Short exercise:
Please copy out every line below that contains the word "icon".

#### Extracted records

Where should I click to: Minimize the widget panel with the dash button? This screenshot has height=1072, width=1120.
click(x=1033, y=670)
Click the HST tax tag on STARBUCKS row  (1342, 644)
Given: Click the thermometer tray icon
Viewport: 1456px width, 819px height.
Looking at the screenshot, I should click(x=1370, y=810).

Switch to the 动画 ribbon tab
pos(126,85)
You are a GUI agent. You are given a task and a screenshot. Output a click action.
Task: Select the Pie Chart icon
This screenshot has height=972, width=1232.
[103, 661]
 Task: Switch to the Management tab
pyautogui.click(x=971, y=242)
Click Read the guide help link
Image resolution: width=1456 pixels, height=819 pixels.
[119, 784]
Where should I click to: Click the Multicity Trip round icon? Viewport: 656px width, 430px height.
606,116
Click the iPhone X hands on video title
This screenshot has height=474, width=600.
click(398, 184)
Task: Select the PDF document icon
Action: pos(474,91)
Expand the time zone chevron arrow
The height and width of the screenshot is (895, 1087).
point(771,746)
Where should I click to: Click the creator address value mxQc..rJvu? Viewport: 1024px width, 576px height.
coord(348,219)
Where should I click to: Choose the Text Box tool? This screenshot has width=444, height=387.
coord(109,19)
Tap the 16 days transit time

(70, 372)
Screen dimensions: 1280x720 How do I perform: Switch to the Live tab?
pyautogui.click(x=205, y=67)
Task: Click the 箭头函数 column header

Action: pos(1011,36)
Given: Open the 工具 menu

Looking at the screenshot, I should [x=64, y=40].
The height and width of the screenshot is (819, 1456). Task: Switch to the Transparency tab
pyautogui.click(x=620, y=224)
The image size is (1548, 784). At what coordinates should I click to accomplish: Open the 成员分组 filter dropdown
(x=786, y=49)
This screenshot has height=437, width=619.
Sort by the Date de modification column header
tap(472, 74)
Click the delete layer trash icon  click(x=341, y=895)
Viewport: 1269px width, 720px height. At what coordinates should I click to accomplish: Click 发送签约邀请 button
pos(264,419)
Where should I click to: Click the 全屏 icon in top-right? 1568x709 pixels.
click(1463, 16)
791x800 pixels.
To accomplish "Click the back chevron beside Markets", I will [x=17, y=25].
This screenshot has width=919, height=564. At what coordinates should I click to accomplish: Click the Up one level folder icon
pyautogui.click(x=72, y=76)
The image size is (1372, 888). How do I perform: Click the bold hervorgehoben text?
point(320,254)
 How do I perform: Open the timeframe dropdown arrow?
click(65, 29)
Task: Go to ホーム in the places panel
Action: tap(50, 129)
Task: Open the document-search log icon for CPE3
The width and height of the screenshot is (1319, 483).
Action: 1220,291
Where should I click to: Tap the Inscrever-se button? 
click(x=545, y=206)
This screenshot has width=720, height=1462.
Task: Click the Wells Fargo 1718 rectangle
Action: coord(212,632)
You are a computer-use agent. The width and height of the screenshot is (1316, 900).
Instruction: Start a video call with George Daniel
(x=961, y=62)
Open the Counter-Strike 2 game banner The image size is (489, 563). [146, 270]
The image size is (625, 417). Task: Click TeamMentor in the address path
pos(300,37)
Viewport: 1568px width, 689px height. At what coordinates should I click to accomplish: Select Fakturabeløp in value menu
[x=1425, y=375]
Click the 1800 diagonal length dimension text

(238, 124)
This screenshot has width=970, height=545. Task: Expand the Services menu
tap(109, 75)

########

Full output:
Given: Click the thermometer tray icon
Task: Select the Pie Chart icon
Where should I click to: Click the Multicity Trip round icon? Viewport: 656px width, 430px height.
Task: Select the PDF document icon
Click the delete layer trash icon  click(x=341, y=895)
Where should I click to: Click the 全屏 icon in top-right? 1568x709 pixels.
This screenshot has width=919, height=564. At what coordinates should I click to accomplish: Click the Up one level folder icon
Task: Open the document-search log icon for CPE3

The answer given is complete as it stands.